Data extracted from a collection
↓

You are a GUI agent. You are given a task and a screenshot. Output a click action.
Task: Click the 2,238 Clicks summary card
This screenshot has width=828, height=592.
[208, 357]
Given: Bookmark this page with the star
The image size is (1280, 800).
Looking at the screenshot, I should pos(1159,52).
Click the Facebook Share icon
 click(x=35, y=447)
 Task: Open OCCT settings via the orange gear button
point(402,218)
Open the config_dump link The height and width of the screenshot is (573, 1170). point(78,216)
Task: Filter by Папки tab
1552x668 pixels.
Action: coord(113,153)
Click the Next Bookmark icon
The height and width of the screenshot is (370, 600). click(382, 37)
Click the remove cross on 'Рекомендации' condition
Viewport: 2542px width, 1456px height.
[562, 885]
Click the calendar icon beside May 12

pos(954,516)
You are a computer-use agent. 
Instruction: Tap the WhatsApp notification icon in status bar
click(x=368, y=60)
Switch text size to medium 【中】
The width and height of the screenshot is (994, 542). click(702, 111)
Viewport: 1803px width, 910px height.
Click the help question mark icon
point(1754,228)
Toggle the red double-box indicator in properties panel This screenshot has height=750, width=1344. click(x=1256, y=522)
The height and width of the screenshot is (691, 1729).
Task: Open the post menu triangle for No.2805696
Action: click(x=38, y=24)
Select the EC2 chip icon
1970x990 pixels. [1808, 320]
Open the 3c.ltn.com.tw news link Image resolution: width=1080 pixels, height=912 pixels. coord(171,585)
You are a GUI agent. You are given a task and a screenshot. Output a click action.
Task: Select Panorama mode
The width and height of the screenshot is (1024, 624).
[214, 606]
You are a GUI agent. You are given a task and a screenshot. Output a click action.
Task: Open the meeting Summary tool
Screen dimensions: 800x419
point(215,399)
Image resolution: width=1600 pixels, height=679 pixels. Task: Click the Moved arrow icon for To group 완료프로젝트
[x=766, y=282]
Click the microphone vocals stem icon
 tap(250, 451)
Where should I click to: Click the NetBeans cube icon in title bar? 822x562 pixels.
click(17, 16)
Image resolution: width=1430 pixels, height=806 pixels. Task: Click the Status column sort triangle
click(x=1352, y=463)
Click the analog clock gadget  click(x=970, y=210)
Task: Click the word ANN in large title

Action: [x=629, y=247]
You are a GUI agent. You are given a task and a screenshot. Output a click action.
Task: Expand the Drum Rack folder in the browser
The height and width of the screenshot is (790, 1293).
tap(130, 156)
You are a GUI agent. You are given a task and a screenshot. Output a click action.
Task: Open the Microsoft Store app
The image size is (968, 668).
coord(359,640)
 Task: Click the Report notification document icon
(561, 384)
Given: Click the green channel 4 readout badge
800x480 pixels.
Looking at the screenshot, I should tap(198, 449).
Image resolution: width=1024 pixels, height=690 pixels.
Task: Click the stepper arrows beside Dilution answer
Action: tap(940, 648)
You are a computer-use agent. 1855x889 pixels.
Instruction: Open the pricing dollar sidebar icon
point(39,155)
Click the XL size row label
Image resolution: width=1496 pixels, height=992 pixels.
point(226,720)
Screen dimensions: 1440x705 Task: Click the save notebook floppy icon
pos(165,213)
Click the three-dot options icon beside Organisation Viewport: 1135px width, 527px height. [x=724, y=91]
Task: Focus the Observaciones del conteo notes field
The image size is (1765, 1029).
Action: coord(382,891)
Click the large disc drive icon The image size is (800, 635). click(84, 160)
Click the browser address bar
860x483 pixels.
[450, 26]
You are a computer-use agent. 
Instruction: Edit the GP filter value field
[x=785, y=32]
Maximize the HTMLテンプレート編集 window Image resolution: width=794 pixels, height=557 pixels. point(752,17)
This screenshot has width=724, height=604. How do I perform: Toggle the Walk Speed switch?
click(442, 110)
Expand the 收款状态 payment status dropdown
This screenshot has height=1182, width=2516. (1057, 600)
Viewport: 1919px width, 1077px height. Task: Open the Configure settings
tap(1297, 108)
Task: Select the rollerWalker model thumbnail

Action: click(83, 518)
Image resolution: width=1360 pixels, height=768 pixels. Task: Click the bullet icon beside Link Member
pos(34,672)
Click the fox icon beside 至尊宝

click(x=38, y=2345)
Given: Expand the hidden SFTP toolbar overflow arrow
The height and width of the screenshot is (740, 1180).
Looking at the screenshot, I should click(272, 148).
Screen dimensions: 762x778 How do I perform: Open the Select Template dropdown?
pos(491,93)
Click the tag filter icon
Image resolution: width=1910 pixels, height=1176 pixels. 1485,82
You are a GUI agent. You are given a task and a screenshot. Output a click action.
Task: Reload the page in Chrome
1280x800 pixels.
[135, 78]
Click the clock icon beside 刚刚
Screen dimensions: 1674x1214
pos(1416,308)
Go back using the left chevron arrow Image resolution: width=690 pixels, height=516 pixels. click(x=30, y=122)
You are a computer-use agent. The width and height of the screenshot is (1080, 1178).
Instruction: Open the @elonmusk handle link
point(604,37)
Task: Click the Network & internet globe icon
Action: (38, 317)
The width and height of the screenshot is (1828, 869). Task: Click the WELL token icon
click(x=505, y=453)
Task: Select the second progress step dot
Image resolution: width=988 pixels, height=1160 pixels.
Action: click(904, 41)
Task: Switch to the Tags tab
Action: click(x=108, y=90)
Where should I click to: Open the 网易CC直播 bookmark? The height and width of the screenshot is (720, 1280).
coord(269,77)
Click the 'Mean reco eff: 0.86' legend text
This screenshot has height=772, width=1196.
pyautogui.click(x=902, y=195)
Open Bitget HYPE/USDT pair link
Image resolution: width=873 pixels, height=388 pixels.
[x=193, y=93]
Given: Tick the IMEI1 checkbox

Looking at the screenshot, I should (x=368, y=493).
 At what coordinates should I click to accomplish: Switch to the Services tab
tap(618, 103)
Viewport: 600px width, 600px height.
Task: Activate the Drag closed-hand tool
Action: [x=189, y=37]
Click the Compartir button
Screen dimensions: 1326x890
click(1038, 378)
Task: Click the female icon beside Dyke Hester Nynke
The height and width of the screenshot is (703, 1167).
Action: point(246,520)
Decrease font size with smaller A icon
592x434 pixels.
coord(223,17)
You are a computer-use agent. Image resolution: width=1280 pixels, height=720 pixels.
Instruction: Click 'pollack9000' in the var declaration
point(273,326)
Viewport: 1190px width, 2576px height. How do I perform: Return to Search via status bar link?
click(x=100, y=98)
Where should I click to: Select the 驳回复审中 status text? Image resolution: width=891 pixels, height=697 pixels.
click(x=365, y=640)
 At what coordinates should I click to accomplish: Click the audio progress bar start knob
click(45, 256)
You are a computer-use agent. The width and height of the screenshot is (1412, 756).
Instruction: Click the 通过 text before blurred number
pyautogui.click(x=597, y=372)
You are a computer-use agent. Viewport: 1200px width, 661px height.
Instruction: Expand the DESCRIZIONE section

↑

■ ACTIVITY ■
The full data must appear again, retyped in every detail.

■ WRITTEN SOLUTION ■
You are a GUI agent. You are given a task and a screenshot. Output a click action.
Task: Click the 2,238 Clicks summary card
This screenshot has width=828, height=592.
[208, 357]
Given: Bookmark this page with the star
The image size is (1280, 800).
Looking at the screenshot, I should pos(1159,52).
Click the Facebook Share icon
 click(x=35, y=447)
 Task: Open OCCT settings via the orange gear button
point(402,218)
Open the config_dump link The height and width of the screenshot is (573, 1170). point(78,216)
Task: Filter by Папки tab
1552x668 pixels.
Action: coord(113,153)
Click the Next Bookmark icon
The height and width of the screenshot is (370, 600). click(382, 37)
Click the remove cross on 'Рекомендации' condition
Viewport: 2542px width, 1456px height.
[562, 885]
Click the calendar icon beside May 12

pos(954,516)
You are a computer-use agent. 
Instruction: Tap the WhatsApp notification icon in status bar
click(x=368, y=60)
Switch text size to medium 【中】
The width and height of the screenshot is (994, 542). click(702, 111)
Viewport: 1803px width, 910px height.
Click the help question mark icon
point(1754,228)
Toggle the red double-box indicator in properties panel This screenshot has height=750, width=1344. click(x=1256, y=522)
The height and width of the screenshot is (691, 1729).
Task: Open the post menu triangle for No.2805696
Action: click(x=38, y=24)
Select the EC2 chip icon
1970x990 pixels. [1808, 320]
Open the 3c.ltn.com.tw news link Image resolution: width=1080 pixels, height=912 pixels. coord(171,585)
You are a GUI agent. You are given a task and a screenshot. Output a click action.
Task: Select Panorama mode
The width and height of the screenshot is (1024, 624).
[214, 606]
You are a GUI agent. You are given a task and a screenshot. Output a click action.
Task: Open the meeting Summary tool
Screen dimensions: 800x419
point(215,399)
Image resolution: width=1600 pixels, height=679 pixels. Task: Click the Moved arrow icon for To group 완료프로젝트
[x=766, y=282]
Click the microphone vocals stem icon
 tap(250, 451)
Where should I click to: Click the NetBeans cube icon in title bar? 822x562 pixels.
click(17, 16)
Image resolution: width=1430 pixels, height=806 pixels. Task: Click the Status column sort triangle
click(x=1352, y=463)
Click the analog clock gadget  click(x=970, y=210)
Task: Click the word ANN in large title

Action: [x=629, y=247]
You are a GUI agent. You are given a task and a screenshot. Output a click action.
Task: Expand the Drum Rack folder in the browser
The height and width of the screenshot is (790, 1293).
tap(130, 156)
You are a GUI agent. You are given a task and a screenshot. Output a click action.
Task: Open the Microsoft Store app
The image size is (968, 668).
coord(359,640)
 Task: Click the Report notification document icon
(561, 384)
Given: Click the green channel 4 readout badge
800x480 pixels.
Looking at the screenshot, I should tap(198, 449).
Image resolution: width=1024 pixels, height=690 pixels.
Task: Click the stepper arrows beside Dilution answer
Action: tap(940, 648)
You are a computer-use agent. 1855x889 pixels.
Instruction: Open the pricing dollar sidebar icon
point(39,155)
Click the XL size row label
Image resolution: width=1496 pixels, height=992 pixels.
point(226,720)
Screen dimensions: 1440x705 Task: Click the save notebook floppy icon
pos(165,213)
Click the three-dot options icon beside Organisation Viewport: 1135px width, 527px height. [x=724, y=91]
Task: Focus the Observaciones del conteo notes field
The image size is (1765, 1029).
Action: coord(382,891)
Click the large disc drive icon The image size is (800, 635). click(84, 160)
Click the browser address bar
860x483 pixels.
[450, 26]
You are a computer-use agent. 
Instruction: Edit the GP filter value field
[x=785, y=32]
Maximize the HTMLテンプレート編集 window Image resolution: width=794 pixels, height=557 pixels. point(752,17)
This screenshot has width=724, height=604. How do I perform: Toggle the Walk Speed switch?
click(442, 110)
Expand the 收款状态 payment status dropdown
This screenshot has height=1182, width=2516. (1057, 600)
Viewport: 1919px width, 1077px height. Task: Open the Configure settings
tap(1297, 108)
Task: Select the rollerWalker model thumbnail

Action: click(83, 518)
Image resolution: width=1360 pixels, height=768 pixels. Task: Click the bullet icon beside Link Member
pos(34,672)
Click the fox icon beside 至尊宝

click(x=38, y=2345)
Given: Expand the hidden SFTP toolbar overflow arrow
The height and width of the screenshot is (740, 1180).
Looking at the screenshot, I should click(272, 148).
Screen dimensions: 762x778 How do I perform: Open the Select Template dropdown?
pos(491,93)
Click the tag filter icon
Image resolution: width=1910 pixels, height=1176 pixels. 1485,82
You are a GUI agent. You are given a task and a screenshot. Output a click action.
Task: Reload the page in Chrome
1280x800 pixels.
[135, 78]
Click the clock icon beside 刚刚
Screen dimensions: 1674x1214
pos(1416,308)
Go back using the left chevron arrow Image resolution: width=690 pixels, height=516 pixels. click(x=30, y=122)
You are a computer-use agent. The width and height of the screenshot is (1080, 1178).
Instruction: Open the @elonmusk handle link
point(604,37)
Task: Click the Network & internet globe icon
Action: (38, 317)
The width and height of the screenshot is (1828, 869). Task: Click the WELL token icon
click(x=505, y=453)
Task: Select the second progress step dot
Image resolution: width=988 pixels, height=1160 pixels.
Action: click(904, 41)
Task: Switch to the Tags tab
Action: click(x=108, y=90)
Where should I click to: Open the 网易CC直播 bookmark? The height and width of the screenshot is (720, 1280).
coord(269,77)
Click the 'Mean reco eff: 0.86' legend text
This screenshot has height=772, width=1196.
pyautogui.click(x=902, y=195)
Open Bitget HYPE/USDT pair link
Image resolution: width=873 pixels, height=388 pixels.
[x=193, y=93]
Given: Tick the IMEI1 checkbox

Looking at the screenshot, I should (x=368, y=493).
 At what coordinates should I click to accomplish: Switch to the Services tab
tap(618, 103)
Viewport: 600px width, 600px height.
Task: Activate the Drag closed-hand tool
Action: [x=189, y=37]
Click the Compartir button
Screen dimensions: 1326x890
click(1038, 378)
Task: Click the female icon beside Dyke Hester Nynke
The height and width of the screenshot is (703, 1167).
Action: point(246,520)
Decrease font size with smaller A icon
592x434 pixels.
coord(223,17)
You are a computer-use agent. Image resolution: width=1280 pixels, height=720 pixels.
Instruction: Click 'pollack9000' in the var declaration
point(273,326)
Viewport: 1190px width, 2576px height. How do I perform: Return to Search via status bar link?
click(x=100, y=98)
Where should I click to: Select the 驳回复审中 status text? Image resolution: width=891 pixels, height=697 pixels.
click(x=365, y=640)
 At what coordinates should I click to accomplish: Click the audio progress bar start knob
click(45, 256)
You are a computer-use agent. The width and height of the screenshot is (1412, 756).
Instruction: Click the 通过 text before blurred number
pyautogui.click(x=597, y=372)
You are a computer-use agent. Viewport: 1200px width, 661px height.
Instruction: Expand the DESCRIZIONE section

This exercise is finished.